Yesterday the DOW rallied hard and so did the Nasdaq as we saw follow through Monday from Friday’s rally. However, now all three market averages are overbought on their hourly charts. Take a look for instance at the S&P 500’s hourly chart.
Notice the RIS indicator on the bottom of this chart went above 70 yesterday for the first time since the S&P 500 peak earlier this month. The hourly stochastics are now overbought over 80 at their highest level since right before the market dumped before the Fed meeting.
What does all of this mean?
Many people are expecting the market to completely rip after yesterday’s rally, but these indicators suggest that the market is more likely to pause here before going higher or is in fact going to drift and dump again before the end of this week just like it did during the Fed meeting week. If the market was really a bullish as some say it would be gapping up and soaring now and it isn’t this morning.
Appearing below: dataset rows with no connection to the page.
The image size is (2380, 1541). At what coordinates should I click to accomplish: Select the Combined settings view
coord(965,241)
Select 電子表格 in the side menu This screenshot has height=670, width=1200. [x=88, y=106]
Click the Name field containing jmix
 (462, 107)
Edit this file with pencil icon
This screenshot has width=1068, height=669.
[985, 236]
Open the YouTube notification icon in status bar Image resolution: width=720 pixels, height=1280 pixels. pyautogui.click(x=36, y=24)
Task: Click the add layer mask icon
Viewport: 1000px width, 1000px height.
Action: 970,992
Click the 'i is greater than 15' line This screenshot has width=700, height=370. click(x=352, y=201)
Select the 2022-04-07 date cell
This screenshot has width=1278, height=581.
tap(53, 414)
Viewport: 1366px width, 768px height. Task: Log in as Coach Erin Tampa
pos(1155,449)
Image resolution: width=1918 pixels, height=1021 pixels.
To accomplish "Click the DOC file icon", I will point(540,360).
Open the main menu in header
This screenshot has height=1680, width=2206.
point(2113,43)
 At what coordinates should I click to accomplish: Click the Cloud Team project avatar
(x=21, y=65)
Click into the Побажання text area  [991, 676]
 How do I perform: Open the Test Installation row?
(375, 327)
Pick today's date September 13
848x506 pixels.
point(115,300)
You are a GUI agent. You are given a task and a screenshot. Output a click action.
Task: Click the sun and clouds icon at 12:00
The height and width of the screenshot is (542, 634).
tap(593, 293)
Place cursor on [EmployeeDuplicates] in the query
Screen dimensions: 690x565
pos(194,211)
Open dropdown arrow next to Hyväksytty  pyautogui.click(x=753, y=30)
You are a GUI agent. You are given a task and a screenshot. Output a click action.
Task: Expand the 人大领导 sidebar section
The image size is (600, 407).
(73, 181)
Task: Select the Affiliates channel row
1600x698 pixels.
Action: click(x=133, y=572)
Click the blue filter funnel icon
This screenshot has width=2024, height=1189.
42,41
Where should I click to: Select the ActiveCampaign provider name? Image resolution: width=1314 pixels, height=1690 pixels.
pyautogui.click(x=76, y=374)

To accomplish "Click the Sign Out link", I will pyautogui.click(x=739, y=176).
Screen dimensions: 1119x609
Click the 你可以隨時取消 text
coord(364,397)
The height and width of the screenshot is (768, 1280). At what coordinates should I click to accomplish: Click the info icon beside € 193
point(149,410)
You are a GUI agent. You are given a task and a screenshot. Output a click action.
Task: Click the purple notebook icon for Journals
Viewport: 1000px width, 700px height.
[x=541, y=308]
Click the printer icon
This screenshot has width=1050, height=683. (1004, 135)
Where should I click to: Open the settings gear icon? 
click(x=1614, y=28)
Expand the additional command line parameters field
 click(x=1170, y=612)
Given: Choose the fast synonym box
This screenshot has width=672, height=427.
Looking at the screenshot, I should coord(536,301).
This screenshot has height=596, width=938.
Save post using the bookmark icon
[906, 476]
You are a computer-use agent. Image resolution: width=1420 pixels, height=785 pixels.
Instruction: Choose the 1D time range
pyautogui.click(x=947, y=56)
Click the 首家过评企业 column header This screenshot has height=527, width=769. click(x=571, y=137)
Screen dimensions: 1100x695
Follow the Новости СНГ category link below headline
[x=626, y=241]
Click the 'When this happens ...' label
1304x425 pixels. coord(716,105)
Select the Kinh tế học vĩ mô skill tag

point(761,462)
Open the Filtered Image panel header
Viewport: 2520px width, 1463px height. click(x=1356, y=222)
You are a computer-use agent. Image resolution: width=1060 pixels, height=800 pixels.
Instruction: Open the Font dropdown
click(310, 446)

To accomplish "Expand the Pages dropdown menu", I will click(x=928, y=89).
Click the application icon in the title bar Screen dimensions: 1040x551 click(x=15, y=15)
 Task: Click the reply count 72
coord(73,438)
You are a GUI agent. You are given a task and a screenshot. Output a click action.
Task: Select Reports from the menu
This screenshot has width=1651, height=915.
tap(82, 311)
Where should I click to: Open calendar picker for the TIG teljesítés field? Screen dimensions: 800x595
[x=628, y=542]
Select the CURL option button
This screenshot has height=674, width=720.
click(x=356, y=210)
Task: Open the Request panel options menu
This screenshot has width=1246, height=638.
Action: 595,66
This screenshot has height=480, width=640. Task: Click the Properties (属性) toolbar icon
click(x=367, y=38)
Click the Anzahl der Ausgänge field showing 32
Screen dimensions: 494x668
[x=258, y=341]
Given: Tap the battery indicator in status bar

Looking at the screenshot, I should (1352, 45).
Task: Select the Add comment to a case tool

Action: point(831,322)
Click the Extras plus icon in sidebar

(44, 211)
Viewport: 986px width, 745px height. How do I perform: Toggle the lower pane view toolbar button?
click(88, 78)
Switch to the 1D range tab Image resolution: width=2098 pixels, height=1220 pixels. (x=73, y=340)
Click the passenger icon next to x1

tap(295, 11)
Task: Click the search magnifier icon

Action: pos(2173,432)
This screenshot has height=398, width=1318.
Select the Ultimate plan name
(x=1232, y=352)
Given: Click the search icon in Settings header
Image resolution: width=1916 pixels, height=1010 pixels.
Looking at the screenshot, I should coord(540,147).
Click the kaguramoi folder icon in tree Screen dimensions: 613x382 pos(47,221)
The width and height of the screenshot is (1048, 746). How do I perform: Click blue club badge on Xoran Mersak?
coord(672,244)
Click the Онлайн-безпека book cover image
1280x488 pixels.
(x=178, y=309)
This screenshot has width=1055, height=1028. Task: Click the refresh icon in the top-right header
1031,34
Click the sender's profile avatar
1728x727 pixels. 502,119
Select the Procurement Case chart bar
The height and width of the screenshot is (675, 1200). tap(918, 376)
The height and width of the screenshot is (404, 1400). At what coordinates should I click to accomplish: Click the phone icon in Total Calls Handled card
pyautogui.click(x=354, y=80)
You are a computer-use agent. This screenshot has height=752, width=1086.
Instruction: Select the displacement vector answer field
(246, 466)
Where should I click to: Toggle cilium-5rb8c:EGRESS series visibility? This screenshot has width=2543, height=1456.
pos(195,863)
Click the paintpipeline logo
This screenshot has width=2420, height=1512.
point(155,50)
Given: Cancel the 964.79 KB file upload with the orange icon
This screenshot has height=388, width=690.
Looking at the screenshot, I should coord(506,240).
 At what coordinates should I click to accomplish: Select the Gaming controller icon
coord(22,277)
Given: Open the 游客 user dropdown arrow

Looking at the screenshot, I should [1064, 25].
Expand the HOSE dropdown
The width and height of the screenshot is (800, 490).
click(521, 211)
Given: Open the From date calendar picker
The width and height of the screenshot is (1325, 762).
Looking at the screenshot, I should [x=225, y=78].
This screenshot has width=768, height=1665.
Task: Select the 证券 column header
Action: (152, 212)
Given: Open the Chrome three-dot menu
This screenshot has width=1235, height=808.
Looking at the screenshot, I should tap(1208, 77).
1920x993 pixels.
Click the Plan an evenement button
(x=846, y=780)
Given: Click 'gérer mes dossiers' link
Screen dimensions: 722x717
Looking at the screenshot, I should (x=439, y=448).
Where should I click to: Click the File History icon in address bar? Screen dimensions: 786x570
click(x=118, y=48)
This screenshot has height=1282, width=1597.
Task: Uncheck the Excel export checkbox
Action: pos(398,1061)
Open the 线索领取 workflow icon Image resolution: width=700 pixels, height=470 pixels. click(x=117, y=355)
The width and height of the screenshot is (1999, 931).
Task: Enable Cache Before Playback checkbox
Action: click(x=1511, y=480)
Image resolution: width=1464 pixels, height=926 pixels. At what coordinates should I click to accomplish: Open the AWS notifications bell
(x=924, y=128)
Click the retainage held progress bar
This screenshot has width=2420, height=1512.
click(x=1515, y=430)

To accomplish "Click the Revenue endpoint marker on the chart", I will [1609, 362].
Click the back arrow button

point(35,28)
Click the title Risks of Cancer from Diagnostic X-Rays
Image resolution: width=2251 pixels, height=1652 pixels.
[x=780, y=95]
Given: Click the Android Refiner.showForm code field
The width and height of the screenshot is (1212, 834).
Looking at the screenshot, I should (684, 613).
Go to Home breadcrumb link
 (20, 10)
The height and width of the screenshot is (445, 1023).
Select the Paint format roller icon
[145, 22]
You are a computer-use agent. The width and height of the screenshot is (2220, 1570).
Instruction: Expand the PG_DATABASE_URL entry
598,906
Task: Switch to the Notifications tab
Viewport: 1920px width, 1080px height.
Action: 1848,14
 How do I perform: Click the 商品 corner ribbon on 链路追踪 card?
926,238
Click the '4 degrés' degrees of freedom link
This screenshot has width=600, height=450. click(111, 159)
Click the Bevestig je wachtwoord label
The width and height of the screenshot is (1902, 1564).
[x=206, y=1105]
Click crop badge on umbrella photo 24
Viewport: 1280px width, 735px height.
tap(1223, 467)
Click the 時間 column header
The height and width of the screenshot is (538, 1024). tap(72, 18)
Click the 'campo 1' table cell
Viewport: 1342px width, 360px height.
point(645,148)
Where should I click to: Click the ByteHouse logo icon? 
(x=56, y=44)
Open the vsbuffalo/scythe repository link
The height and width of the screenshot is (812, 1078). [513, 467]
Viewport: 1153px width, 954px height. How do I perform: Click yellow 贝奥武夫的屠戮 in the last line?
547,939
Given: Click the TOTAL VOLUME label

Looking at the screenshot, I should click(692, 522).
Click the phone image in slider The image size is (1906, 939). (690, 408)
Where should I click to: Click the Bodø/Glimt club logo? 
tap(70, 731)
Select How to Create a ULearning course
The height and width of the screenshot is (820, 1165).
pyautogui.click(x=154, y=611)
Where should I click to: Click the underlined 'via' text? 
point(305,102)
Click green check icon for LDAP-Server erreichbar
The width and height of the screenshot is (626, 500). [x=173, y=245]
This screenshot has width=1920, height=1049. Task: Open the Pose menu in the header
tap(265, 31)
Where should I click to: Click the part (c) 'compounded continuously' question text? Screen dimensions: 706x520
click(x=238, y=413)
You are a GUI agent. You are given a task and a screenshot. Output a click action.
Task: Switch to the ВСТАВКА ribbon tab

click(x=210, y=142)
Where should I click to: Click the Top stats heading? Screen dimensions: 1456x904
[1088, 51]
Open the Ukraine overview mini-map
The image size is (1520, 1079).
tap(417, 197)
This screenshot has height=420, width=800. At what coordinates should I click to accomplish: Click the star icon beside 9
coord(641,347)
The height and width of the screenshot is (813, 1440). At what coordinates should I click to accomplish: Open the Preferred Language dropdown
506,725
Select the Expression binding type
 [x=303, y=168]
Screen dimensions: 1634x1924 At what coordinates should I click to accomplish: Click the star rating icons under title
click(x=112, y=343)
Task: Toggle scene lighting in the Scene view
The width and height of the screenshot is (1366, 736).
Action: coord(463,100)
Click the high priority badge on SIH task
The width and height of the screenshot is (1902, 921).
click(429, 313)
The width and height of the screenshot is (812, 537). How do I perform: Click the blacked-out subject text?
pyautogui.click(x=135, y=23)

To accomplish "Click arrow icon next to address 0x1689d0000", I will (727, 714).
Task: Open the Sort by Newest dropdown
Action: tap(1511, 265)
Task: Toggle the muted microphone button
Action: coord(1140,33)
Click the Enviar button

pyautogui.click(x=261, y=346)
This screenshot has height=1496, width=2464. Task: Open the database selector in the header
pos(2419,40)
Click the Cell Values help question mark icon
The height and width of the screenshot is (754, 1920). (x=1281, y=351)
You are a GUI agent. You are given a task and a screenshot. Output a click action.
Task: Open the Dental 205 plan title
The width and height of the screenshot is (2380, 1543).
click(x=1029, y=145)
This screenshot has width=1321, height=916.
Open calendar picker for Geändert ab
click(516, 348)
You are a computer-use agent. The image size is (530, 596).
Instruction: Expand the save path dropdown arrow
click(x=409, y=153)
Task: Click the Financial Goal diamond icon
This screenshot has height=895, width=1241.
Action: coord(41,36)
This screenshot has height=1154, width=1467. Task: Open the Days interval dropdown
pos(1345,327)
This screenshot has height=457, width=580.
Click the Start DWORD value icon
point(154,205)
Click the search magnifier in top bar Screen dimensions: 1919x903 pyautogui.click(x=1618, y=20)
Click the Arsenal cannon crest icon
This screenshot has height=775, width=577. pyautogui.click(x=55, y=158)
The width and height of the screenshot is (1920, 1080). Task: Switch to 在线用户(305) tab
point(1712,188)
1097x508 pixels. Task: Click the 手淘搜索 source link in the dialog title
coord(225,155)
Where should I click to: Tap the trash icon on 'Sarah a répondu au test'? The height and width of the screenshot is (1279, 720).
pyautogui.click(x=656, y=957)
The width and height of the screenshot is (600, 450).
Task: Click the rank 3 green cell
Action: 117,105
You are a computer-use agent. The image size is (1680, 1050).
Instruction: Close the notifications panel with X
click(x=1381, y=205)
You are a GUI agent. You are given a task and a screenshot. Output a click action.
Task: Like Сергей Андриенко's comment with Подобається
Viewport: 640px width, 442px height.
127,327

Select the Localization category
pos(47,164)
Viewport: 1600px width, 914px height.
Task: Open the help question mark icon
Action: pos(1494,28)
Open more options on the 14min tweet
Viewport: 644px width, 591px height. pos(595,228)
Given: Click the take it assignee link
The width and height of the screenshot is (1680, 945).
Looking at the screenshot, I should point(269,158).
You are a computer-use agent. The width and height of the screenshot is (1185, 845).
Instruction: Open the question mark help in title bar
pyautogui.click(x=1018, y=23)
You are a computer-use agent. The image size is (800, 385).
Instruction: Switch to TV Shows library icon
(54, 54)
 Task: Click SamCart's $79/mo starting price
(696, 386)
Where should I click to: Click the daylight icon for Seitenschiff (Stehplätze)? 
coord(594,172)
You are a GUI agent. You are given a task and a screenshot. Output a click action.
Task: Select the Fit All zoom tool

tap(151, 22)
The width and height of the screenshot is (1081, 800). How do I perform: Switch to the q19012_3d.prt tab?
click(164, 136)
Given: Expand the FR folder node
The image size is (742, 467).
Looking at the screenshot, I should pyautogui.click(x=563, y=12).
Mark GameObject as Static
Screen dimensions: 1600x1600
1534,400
In my view the overall trend since Labor is sideways to down so I think it’s best to stay cautious on the market. I’m watching four Nasdaq stocks that looked bullish before the open on Monday. All managed to go up yesterday, but I want to see if they can rally hard today. Today’s action and tomorrow’s open will be very important to determine what is really going to happen in the markets for the coming month of October. So far all we have seen is the market retracement 1/3 of its losses since Labor Day. It still has more work to do for the bulls to truly get back in charge. Silver and gold firmed up a bit yesterday.